Kumpulan hadis ini terinspirasi dari karya besar Syaikh ‘Abdul Halim Abu Shuqqah (1924-1995), Tahrir al-Mar’ah fi Asr al-Risalah (Pembebas Perempuan pada Masa Kenabian) mengenai penguatan hak-hak perempuan dalam Islam dari teladan Nabi Saw.
Hadis Kelima
عن أبي هُرَيْرَةَ رضى الله عنه قَالَ رَسُولُ اللَّهِ صلى الله عليه وسلم: «مَنْ لاَ يَرْحَمُ لاَ يُرْحَمُ». رواه البخاري.
Terjemahan:
Dari Abu Hurairah ra, berkata: Rasulullah Saw bersabda: “Barangsiapa yang tidak menyayangi, tidak akan disayangi”. (Sahih Bukhari).
Sumber Hadis:
Hadis ini diriwayatan Imam Bukhari dalam Sahihnya (no. Hadis: 6063 dan 6081), dan Imam Muslim dalam Sahihnya (no. Hadis: 2035), Abu Dawud dalam Sunannya (no. Hadis: 5220)), dan Imam Ahmad dalam Musnadnya (no. Hadis: 7242, 7409, 7764, 10824, dan 19551).
Penjelasan singkat:
“Siapa yang tidak menyayangi akan tidak disayangi”, demikian Nabi Saw mensabdakan. Ini anjuran untuk menumbuhkan kesadaran pada prinsip kasih sayang. Tepatnya penegasan mengenai sifat timbal balik dalam ajaran kasih sayang.
Dalam ungkapan positif, seseorang itu mesti menyayangi orang lain, jika ingin disayangi. Jika ia sendiri tidak mau menyayangi orang lain, maka ia tidak bisa berharap untuk disayang orang lain. Ini logika timbal balik mengenai kasih sayang.

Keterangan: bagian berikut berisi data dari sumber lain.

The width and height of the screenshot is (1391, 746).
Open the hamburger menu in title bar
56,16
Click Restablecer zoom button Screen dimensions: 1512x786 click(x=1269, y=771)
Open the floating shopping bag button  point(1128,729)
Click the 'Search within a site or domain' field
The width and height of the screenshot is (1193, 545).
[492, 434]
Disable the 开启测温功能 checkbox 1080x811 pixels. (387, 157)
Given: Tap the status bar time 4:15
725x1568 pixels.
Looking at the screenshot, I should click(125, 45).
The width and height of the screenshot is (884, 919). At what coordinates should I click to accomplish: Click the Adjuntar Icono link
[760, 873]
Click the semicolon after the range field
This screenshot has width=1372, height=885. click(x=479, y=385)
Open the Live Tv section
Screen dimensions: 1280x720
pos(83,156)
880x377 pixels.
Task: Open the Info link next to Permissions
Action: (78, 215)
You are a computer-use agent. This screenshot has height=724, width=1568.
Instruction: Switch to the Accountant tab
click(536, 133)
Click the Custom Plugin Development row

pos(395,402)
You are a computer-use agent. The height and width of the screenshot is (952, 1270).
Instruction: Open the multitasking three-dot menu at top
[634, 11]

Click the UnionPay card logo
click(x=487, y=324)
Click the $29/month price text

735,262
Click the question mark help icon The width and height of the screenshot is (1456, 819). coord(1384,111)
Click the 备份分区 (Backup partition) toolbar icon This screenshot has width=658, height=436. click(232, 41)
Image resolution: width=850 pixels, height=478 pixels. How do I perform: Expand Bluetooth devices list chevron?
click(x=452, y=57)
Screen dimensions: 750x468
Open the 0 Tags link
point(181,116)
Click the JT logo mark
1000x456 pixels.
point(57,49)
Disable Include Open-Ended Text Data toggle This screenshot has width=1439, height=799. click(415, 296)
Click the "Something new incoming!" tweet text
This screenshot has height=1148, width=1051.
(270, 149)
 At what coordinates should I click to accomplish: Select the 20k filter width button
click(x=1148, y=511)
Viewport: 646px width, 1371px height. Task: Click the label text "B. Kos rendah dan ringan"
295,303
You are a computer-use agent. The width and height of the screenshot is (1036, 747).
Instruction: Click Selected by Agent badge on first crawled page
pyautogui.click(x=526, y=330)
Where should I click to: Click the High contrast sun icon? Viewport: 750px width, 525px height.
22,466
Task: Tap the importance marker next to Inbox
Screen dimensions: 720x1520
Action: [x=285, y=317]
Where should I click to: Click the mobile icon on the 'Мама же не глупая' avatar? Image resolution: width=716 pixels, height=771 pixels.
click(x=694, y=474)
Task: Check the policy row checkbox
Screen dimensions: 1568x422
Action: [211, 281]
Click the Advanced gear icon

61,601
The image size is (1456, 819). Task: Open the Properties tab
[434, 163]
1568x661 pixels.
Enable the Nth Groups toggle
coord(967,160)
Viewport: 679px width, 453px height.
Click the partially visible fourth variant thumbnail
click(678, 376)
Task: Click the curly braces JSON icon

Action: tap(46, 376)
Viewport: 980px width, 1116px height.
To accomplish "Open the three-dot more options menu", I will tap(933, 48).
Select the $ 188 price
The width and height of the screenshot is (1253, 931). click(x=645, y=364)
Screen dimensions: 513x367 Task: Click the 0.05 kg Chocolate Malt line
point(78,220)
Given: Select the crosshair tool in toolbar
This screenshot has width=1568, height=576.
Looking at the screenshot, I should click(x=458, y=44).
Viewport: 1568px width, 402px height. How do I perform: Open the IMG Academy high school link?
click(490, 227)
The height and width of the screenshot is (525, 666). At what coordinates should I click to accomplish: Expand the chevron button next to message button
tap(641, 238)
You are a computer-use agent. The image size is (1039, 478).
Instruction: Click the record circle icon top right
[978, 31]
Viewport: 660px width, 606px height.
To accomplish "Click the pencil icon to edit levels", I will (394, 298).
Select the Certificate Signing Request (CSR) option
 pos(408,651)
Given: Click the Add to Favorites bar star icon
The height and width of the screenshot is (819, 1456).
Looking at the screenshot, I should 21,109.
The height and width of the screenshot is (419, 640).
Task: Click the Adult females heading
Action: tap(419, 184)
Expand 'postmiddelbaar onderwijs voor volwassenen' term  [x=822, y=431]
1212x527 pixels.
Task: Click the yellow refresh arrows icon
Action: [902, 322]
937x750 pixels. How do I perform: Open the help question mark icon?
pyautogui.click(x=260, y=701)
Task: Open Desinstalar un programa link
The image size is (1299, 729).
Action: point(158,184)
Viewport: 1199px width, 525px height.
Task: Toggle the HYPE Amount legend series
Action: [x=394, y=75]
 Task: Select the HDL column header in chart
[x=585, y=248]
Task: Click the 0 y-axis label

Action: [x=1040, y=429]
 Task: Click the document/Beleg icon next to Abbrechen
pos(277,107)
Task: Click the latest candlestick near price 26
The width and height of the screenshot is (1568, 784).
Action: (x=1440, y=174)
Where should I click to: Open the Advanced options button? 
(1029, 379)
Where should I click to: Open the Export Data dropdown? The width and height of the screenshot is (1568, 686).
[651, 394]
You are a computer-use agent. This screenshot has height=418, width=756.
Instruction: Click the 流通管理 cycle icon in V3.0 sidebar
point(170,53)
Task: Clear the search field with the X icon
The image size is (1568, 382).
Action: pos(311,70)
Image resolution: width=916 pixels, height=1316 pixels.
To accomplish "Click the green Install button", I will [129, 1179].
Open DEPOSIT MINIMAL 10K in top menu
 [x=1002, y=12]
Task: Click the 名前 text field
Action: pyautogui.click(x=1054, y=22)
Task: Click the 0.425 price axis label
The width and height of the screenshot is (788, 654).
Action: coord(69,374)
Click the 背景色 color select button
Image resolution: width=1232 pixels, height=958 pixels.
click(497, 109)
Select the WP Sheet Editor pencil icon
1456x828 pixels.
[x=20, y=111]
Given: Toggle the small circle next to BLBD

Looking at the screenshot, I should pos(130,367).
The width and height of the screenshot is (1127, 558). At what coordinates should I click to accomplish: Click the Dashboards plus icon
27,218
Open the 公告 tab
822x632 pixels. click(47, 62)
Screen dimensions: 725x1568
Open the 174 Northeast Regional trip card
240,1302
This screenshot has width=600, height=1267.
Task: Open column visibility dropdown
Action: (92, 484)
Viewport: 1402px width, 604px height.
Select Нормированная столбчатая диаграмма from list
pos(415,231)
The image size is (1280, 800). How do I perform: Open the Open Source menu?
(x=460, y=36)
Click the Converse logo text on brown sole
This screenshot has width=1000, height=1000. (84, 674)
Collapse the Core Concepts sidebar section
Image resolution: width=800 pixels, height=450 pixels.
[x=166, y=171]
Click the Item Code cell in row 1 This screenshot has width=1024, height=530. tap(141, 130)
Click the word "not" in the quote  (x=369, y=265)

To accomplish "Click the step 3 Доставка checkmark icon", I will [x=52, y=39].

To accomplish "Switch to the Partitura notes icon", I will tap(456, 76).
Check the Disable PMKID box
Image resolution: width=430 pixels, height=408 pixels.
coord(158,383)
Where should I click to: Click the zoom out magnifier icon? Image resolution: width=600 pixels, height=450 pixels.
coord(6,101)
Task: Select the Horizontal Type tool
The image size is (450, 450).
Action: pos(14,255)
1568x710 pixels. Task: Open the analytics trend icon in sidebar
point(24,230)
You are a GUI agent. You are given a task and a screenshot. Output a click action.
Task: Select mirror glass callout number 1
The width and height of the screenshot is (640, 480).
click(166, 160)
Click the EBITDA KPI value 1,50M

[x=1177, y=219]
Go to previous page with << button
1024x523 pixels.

Lebih dari itu, teks Hadis ini menegaskan bahwa kasih sayang adalah ajaran pokok dalam Islam mengenai relasi sosial dan kemanusiaan. Kerasulan Nabi Saw, sebagaimana ditegaskan Alquran, adalah untuk menghadirkan secara nyata kasih sayang kepada seluruh makhluk hidup dan alam semesta. Dalam bahasa Alquran, rahmatan lil alamin. Rahmat semesta alam. Seluruh manusia. Perempuan tidak dikecualikan untuk memperoleh segala kemaslahatan dan kasih sayang Islam.
Dus, dalam relasi keseharian, baik laki-laki maupun perempuan, berhak memperoleh kasih sayang. Pada saat yang sama, mereka berkewajiban menghadirkannya. Keduanya. Satu sama lain. Yang satu tidak lebih berhak memperoleh kasih sayang dari yang lain. Begitu pun seseorang tidaklah lebih berkewajiban menebar kasih sayang daripada yang lain. Sebagaimana ditegaskan ayat 21 surat ar-Rum, kasih sayang adalah salah satu prinsip relasi keluarga yang bersifat timbal balik antara suami dan istri. Yang satu dituntut untuk menyayangi sekaligus harus memperoleh kasih sayang dari yang lain.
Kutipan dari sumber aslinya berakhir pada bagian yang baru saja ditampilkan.